--- TEXT EXCERPT ---

Lock bolt structure of steel cable lock

Abstract

A lock bolt structure having a center of one end of a casing being formed with an intresting perforation for a shaft to extend through. Multiple axially extending lateral ribs are formed on the circumference of the core shaft, which has a cross-section with a shape corresponding to the intesecting perforation. Two lock bolts having guide channels on opposite faces are disposed on two sides of the intersecting perforation. The outer ends of the bolts are formed with hook sections which extend symmetrically outwards. The lateral ribs are slidably inserted in the guide channels to integrally connect the lock bolts with the core shaft. The cross-shaped cross-section of the core shaft provides enhanced torque strength for the lock bolt structure to avoid damage to the lock by external twisting force.

Description

BACKGROUND OF THE INVENTION

The present invention is related to a lock bolt structure of steel cable lock, and more particularly to a lock bolt structure including two separately movable lock bolts for enhancing torque strength of the lock bolt structure. The lock bolt structure is protected from being damaged by external twisting force so as to achieve a better burglarproof effect.

Taiwanese Patent Publication Nos. 370147, 413259, 424840, 435561 disclose various steel cable locks. The lock bolt structures of such steel cable locks can be substantially divided into two kinds as follows:

First, a fixed lock bolt is disposed on the casing in cooperation with a movable lock bolt. The movable lock bolt can be extended from the fixed lock bolt and engaged in a hole formed on an article to achieve a locking effect (such as Publication Nos. 370147 and 424840). Second, two relatively movable lock plates can be expanded to engage in a hole formed on an article to be locked so as to achieve a locking effect (such as Publication Nos. 413259 and 435561 ). The above kinds of lock bolt structures are both characterized in that the fixed lock bolt and movable lock bolt (or two movable lock bolts ) are separated from each other. Such lock bolt structures have a certain strength against an external force applied onto the lock bolts to draw the lock bolts out of the hole of the article. However, in the case the lock body is forcedly turned, the lock bolts tend to be twisted, deformed and bent. As a result, the lock bolts can be easily drawn out of the hole of the article.

---

*WORK TO BE COMPLETED:*
Can you extract the part of the lock bolt patent text between "A lock bolt structure having" and "external twisting force.", inclusive? Rely only on the lock bolt patent text for what comes next.

--- DATA LISTING ---

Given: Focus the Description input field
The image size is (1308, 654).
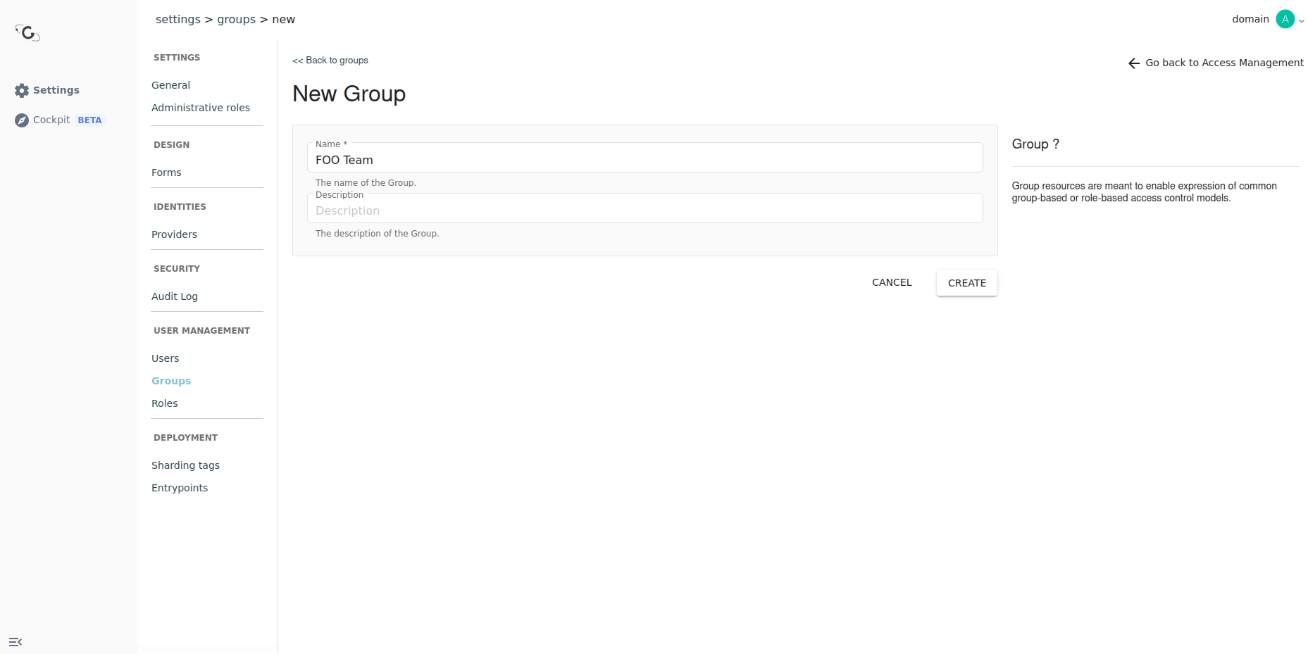Looking at the screenshot, I should pyautogui.click(x=644, y=210).
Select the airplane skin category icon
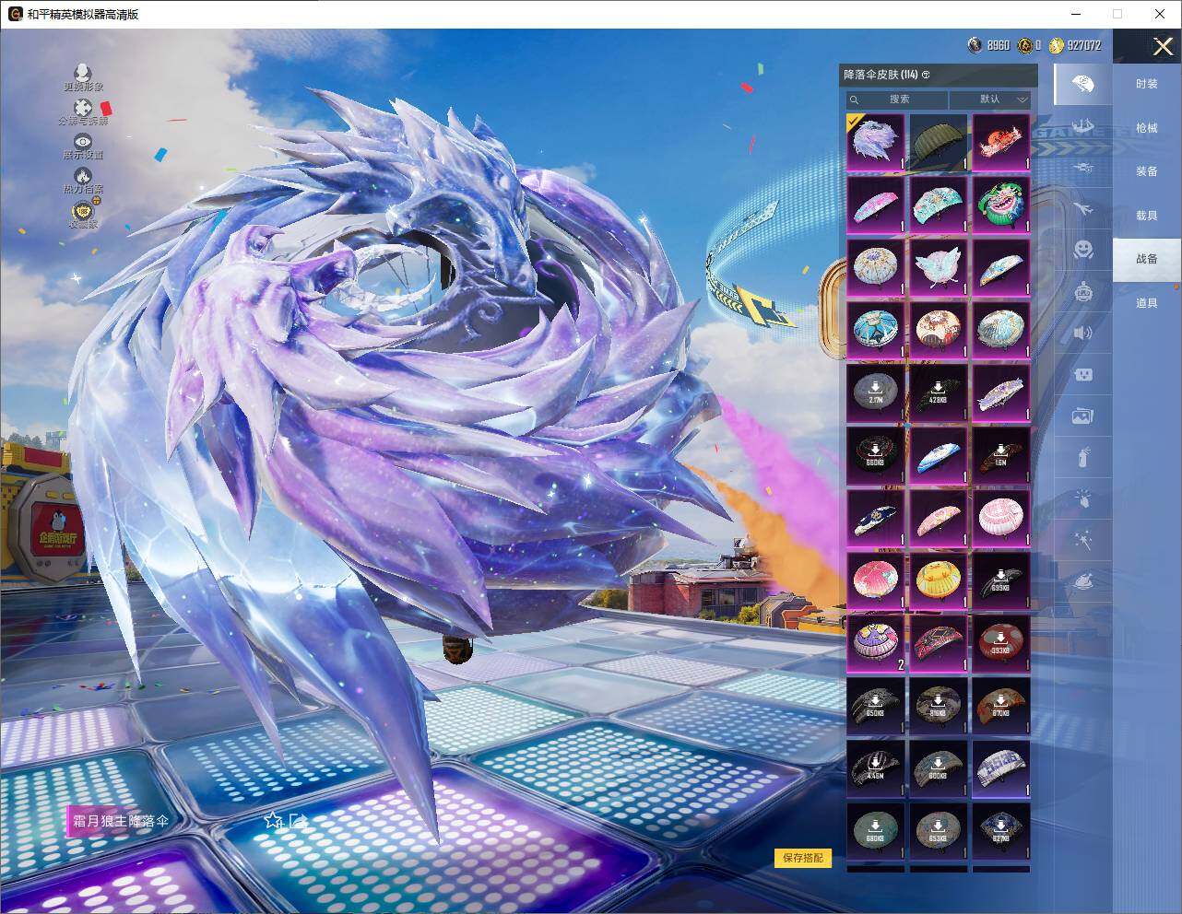Screen dimensions: 1182x914 pos(1082,208)
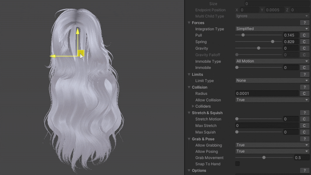Open the Allow Grabbing dropdown
The image size is (311, 175).
(272, 145)
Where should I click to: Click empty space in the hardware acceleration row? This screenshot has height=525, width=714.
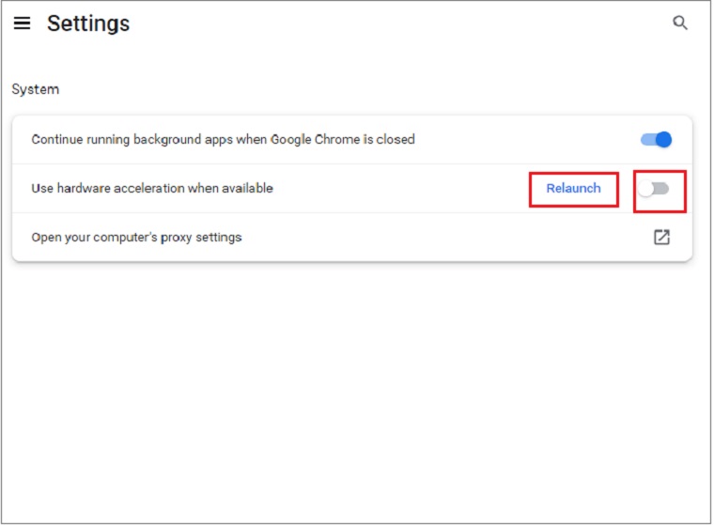pos(404,189)
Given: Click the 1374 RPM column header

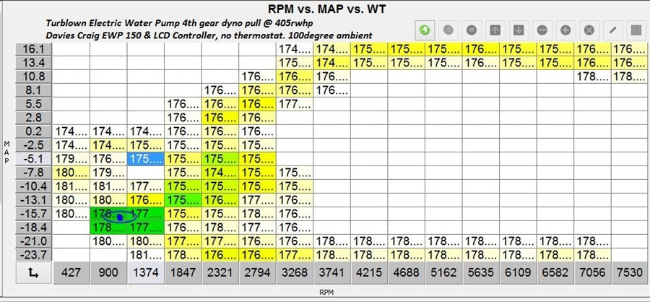Looking at the screenshot, I should click(x=145, y=273).
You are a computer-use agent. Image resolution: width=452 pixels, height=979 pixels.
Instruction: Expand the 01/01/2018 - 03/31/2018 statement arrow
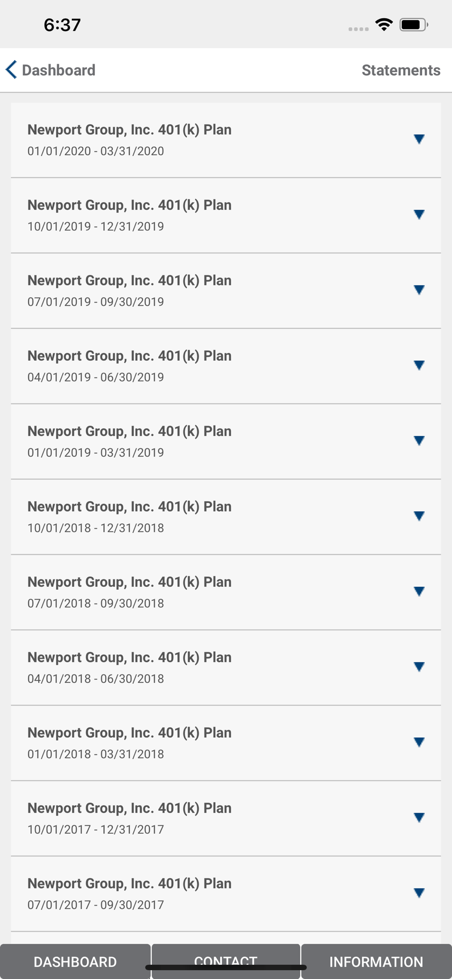[x=419, y=743]
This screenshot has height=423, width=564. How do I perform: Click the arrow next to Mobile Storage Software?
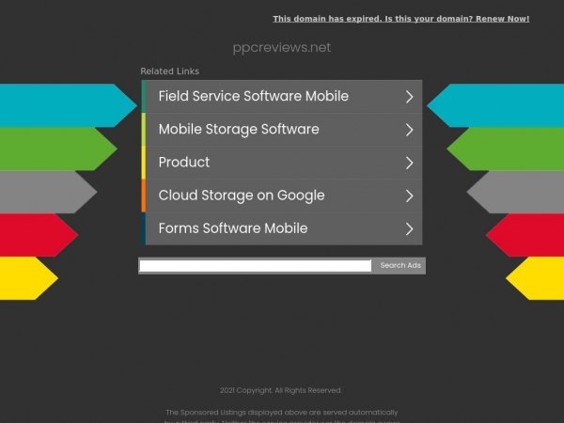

---

*SOLUTION FOR THIS EXERCISE:*
A lock bolt structure having a center of one end of a casing being formed with an intresting perforation for a shaft to extend through. Multiple axially extending lateral ribs are formed on the circumference of the core shaft, which has a cross-section with a shape corresponding to the intesecting perforation. Two lock bolts having guide channels on opposite faces are disposed on two sides of the intersecting perforation. The outer ends of the bolts are formed with hook sections which extend symmetrically outwards. The lateral ribs are slidably inserted in the guide channels to integrally connect the lock bolts with the core shaft. The cross-shaped cross-section of the core shaft provides enhanced torque strength for the lock bolt structure to avoid damage to the lock by external twisting force.